- What is needed
Reproduce the following records word for word.

- Data records
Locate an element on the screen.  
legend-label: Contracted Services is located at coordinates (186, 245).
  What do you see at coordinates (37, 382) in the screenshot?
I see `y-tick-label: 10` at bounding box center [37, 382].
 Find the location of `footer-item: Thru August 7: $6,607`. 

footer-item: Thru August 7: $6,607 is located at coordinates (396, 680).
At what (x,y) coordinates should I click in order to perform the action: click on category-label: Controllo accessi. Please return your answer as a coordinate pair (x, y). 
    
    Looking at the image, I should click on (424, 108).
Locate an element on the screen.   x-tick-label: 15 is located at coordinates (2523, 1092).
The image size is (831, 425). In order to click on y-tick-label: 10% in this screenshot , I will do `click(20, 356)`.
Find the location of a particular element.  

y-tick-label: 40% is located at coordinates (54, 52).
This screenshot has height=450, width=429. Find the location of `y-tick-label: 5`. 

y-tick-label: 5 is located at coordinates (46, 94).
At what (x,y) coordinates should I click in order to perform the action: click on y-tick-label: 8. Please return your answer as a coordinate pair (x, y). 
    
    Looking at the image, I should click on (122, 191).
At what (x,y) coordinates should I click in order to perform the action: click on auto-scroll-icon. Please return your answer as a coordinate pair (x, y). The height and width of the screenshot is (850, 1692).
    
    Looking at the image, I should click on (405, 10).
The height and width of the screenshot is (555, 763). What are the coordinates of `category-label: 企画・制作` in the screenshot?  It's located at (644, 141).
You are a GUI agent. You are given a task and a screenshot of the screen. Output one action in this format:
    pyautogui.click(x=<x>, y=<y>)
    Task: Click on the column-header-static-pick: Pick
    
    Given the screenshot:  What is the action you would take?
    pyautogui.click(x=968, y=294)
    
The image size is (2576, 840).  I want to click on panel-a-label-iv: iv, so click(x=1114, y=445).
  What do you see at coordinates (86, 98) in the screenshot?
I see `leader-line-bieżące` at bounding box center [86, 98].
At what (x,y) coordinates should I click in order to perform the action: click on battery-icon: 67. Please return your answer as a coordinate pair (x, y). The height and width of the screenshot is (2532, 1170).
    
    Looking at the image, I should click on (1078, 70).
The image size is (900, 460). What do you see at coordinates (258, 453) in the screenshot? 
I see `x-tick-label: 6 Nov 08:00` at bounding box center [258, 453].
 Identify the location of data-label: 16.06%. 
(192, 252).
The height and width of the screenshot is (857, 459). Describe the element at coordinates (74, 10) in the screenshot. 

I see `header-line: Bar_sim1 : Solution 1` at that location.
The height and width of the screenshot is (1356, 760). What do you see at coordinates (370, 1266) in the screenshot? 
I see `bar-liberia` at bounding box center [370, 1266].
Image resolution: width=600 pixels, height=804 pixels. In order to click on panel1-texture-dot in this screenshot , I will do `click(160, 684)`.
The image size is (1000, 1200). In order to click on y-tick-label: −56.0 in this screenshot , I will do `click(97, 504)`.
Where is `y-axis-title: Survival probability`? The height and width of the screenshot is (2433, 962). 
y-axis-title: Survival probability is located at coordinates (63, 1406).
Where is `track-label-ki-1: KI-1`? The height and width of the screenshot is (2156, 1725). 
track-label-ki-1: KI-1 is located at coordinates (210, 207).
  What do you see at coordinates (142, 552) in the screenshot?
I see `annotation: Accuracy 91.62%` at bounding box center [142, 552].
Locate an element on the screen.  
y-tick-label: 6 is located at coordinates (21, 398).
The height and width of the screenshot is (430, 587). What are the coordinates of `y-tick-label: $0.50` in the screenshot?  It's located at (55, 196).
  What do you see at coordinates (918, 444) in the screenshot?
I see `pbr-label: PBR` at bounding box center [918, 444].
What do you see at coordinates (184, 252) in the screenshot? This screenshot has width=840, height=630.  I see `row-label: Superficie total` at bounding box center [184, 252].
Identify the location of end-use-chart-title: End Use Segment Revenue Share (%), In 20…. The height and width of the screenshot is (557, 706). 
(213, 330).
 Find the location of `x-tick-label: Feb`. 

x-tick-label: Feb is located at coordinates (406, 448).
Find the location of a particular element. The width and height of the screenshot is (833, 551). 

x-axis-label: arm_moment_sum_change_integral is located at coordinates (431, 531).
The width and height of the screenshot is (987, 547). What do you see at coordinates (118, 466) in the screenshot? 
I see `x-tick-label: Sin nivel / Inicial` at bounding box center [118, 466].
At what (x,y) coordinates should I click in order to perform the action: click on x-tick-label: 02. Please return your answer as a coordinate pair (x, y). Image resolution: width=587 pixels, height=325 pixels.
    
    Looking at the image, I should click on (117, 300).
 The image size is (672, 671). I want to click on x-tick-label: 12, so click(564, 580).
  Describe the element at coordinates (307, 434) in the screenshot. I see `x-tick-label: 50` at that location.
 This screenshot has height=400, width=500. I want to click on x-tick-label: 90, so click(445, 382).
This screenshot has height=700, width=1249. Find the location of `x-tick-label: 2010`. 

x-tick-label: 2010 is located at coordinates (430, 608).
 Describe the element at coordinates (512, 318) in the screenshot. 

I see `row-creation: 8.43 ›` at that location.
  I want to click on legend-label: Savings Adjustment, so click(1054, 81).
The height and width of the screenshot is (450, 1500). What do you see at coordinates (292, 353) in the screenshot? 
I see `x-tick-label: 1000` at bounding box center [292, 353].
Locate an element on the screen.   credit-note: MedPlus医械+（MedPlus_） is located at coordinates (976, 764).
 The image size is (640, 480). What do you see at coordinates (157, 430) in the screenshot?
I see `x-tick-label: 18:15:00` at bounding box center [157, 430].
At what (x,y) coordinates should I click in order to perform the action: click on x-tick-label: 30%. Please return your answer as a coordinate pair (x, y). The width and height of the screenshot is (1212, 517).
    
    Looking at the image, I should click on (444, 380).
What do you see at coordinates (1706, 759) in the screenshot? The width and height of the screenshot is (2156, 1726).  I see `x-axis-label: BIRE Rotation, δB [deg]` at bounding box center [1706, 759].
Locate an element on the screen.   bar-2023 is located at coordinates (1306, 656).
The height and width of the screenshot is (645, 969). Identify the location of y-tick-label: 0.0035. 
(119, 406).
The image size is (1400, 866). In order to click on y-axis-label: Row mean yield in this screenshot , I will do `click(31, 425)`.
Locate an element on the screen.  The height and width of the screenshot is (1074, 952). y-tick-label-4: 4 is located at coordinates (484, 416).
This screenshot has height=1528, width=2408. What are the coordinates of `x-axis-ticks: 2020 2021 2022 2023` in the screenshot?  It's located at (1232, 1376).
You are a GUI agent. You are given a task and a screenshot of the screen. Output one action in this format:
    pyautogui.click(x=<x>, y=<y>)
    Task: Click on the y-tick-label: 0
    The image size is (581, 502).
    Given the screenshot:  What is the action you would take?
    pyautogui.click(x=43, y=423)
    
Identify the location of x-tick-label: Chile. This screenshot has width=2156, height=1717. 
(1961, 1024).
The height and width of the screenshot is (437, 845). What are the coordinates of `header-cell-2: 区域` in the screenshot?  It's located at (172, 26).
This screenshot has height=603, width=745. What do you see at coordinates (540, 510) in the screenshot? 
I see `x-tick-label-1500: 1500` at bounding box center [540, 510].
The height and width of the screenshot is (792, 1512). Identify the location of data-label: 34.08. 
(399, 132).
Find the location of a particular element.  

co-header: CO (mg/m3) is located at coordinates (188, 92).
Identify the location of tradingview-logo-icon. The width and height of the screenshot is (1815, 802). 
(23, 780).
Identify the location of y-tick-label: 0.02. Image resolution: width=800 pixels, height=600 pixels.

- Solved problem
Locate an element on the screen.  
legend-label: Contracted Services is located at coordinates (186, 245).
  What do you see at coordinates (37, 382) in the screenshot?
I see `y-tick-label: 10` at bounding box center [37, 382].
 Find the location of `footer-item: Thru August 7: $6,607`. 

footer-item: Thru August 7: $6,607 is located at coordinates (396, 680).
At what (x,y) coordinates should I click in order to perform the action: click on category-label: Controllo accessi. Please return your answer as a coordinate pair (x, y). 
    
    Looking at the image, I should click on (424, 108).
Locate an element on the screen.   x-tick-label: 15 is located at coordinates (2523, 1092).
The image size is (831, 425). In order to click on y-tick-label: 10% in this screenshot , I will do `click(20, 356)`.
Find the location of a particular element.  

y-tick-label: 40% is located at coordinates (54, 52).
This screenshot has height=450, width=429. Find the location of `y-tick-label: 5`. 

y-tick-label: 5 is located at coordinates (46, 94).
At what (x,y) coordinates should I click in order to perform the action: click on y-tick-label: 8. Please return your answer as a coordinate pair (x, y). 
    
    Looking at the image, I should click on (122, 191).
At what (x,y) coordinates should I click in order to perform the action: click on auto-scroll-icon. Please return your answer as a coordinate pair (x, y). The height and width of the screenshot is (850, 1692).
    
    Looking at the image, I should click on (405, 10).
The height and width of the screenshot is (555, 763). What are the coordinates of `category-label: 企画・制作` in the screenshot?  It's located at (644, 141).
You are a GUI agent. You are given a task and a screenshot of the screen. Output one action in this format:
    pyautogui.click(x=<x>, y=<y>)
    Task: Click on the column-header-static-pick: Pick
    
    Given the screenshot:  What is the action you would take?
    pyautogui.click(x=968, y=294)
    
The image size is (2576, 840).  I want to click on panel-a-label-iv: iv, so click(x=1114, y=445).
  What do you see at coordinates (86, 98) in the screenshot?
I see `leader-line-bieżące` at bounding box center [86, 98].
At what (x,y) coordinates should I click in order to perform the action: click on battery-icon: 67. Please return your answer as a coordinate pair (x, y). The height and width of the screenshot is (2532, 1170).
    
    Looking at the image, I should click on (1078, 70).
The image size is (900, 460). What do you see at coordinates (258, 453) in the screenshot? 
I see `x-tick-label: 6 Nov 08:00` at bounding box center [258, 453].
 Identify the location of data-label: 16.06%. 
(192, 252).
The height and width of the screenshot is (857, 459). Describe the element at coordinates (74, 10) in the screenshot. 

I see `header-line: Bar_sim1 : Solution 1` at that location.
The height and width of the screenshot is (1356, 760). What do you see at coordinates (370, 1266) in the screenshot? 
I see `bar-liberia` at bounding box center [370, 1266].
Image resolution: width=600 pixels, height=804 pixels. In order to click on panel1-texture-dot in this screenshot , I will do `click(160, 684)`.
The image size is (1000, 1200). In order to click on y-tick-label: −56.0 in this screenshot , I will do `click(97, 504)`.
Where is `y-axis-title: Survival probability`? The height and width of the screenshot is (2433, 962). 
y-axis-title: Survival probability is located at coordinates (63, 1406).
Where is `track-label-ki-1: KI-1`? The height and width of the screenshot is (2156, 1725). 
track-label-ki-1: KI-1 is located at coordinates (210, 207).
  What do you see at coordinates (142, 552) in the screenshot?
I see `annotation: Accuracy 91.62%` at bounding box center [142, 552].
Locate an element on the screen.  
y-tick-label: 6 is located at coordinates (21, 398).
The height and width of the screenshot is (430, 587). What are the coordinates of `y-tick-label: $0.50` in the screenshot?  It's located at (55, 196).
  What do you see at coordinates (918, 444) in the screenshot?
I see `pbr-label: PBR` at bounding box center [918, 444].
What do you see at coordinates (184, 252) in the screenshot? This screenshot has width=840, height=630.  I see `row-label: Superficie total` at bounding box center [184, 252].
Identify the location of end-use-chart-title: End Use Segment Revenue Share (%), In 20…. The height and width of the screenshot is (557, 706). 
(213, 330).
 Find the location of `x-tick-label: Feb`. 

x-tick-label: Feb is located at coordinates (406, 448).
Find the location of a particular element. The width and height of the screenshot is (833, 551). 

x-axis-label: arm_moment_sum_change_integral is located at coordinates (431, 531).
The width and height of the screenshot is (987, 547). What do you see at coordinates (118, 466) in the screenshot? 
I see `x-tick-label: Sin nivel / Inicial` at bounding box center [118, 466].
At what (x,y) coordinates should I click in order to perform the action: click on x-tick-label: 02. Please return your answer as a coordinate pair (x, y). Image resolution: width=587 pixels, height=325 pixels.
    
    Looking at the image, I should click on (117, 300).
 The image size is (672, 671). I want to click on x-tick-label: 12, so click(564, 580).
  Describe the element at coordinates (307, 434) in the screenshot. I see `x-tick-label: 50` at that location.
 This screenshot has height=400, width=500. I want to click on x-tick-label: 90, so click(445, 382).
This screenshot has height=700, width=1249. Find the location of `x-tick-label: 2010`. 

x-tick-label: 2010 is located at coordinates (430, 608).
 Describe the element at coordinates (512, 318) in the screenshot. 

I see `row-creation: 8.43 ›` at that location.
  I want to click on legend-label: Savings Adjustment, so click(1054, 81).
The height and width of the screenshot is (450, 1500). What do you see at coordinates (292, 353) in the screenshot? 
I see `x-tick-label: 1000` at bounding box center [292, 353].
Locate an element on the screen.   credit-note: MedPlus医械+（MedPlus_） is located at coordinates (976, 764).
 The image size is (640, 480). What do you see at coordinates (157, 430) in the screenshot?
I see `x-tick-label: 18:15:00` at bounding box center [157, 430].
At what (x,y) coordinates should I click in order to perform the action: click on x-tick-label: 30%. Please return your answer as a coordinate pair (x, y). The width and height of the screenshot is (1212, 517).
    
    Looking at the image, I should click on (444, 380).
What do you see at coordinates (1706, 759) in the screenshot? The width and height of the screenshot is (2156, 1726).  I see `x-axis-label: BIRE Rotation, δB [deg]` at bounding box center [1706, 759].
Locate an element on the screen.   bar-2023 is located at coordinates (1306, 656).
The height and width of the screenshot is (645, 969). Identify the location of y-tick-label: 0.0035. 
(119, 406).
The image size is (1400, 866). In order to click on y-axis-label: Row mean yield in this screenshot , I will do `click(31, 425)`.
Locate an element on the screen.  The height and width of the screenshot is (1074, 952). y-tick-label-4: 4 is located at coordinates (484, 416).
This screenshot has height=1528, width=2408. What are the coordinates of `x-axis-ticks: 2020 2021 2022 2023` in the screenshot?  It's located at (1232, 1376).
You are a GUI agent. You are given a task and a screenshot of the screen. Output one action in this format:
    pyautogui.click(x=<x>, y=<y>)
    Task: Click on the y-tick-label: 0
    The image size is (581, 502).
    Given the screenshot:  What is the action you would take?
    pyautogui.click(x=43, y=423)
    
Identify the location of x-tick-label: Chile. This screenshot has width=2156, height=1717. 
(1961, 1024).
The height and width of the screenshot is (437, 845). What are the coordinates of `header-cell-2: 区域` in the screenshot?  It's located at (172, 26).
This screenshot has height=603, width=745. What do you see at coordinates (540, 510) in the screenshot? 
I see `x-tick-label-1500: 1500` at bounding box center [540, 510].
The height and width of the screenshot is (792, 1512). Identify the location of data-label: 34.08. 
(399, 132).
Find the location of a particular element.  

co-header: CO (mg/m3) is located at coordinates (188, 92).
Identify the location of tradingview-logo-icon. The width and height of the screenshot is (1815, 802). 
(23, 780).
Identify the location of y-tick-label: 0.02. Image resolution: width=800 pixels, height=600 pixels.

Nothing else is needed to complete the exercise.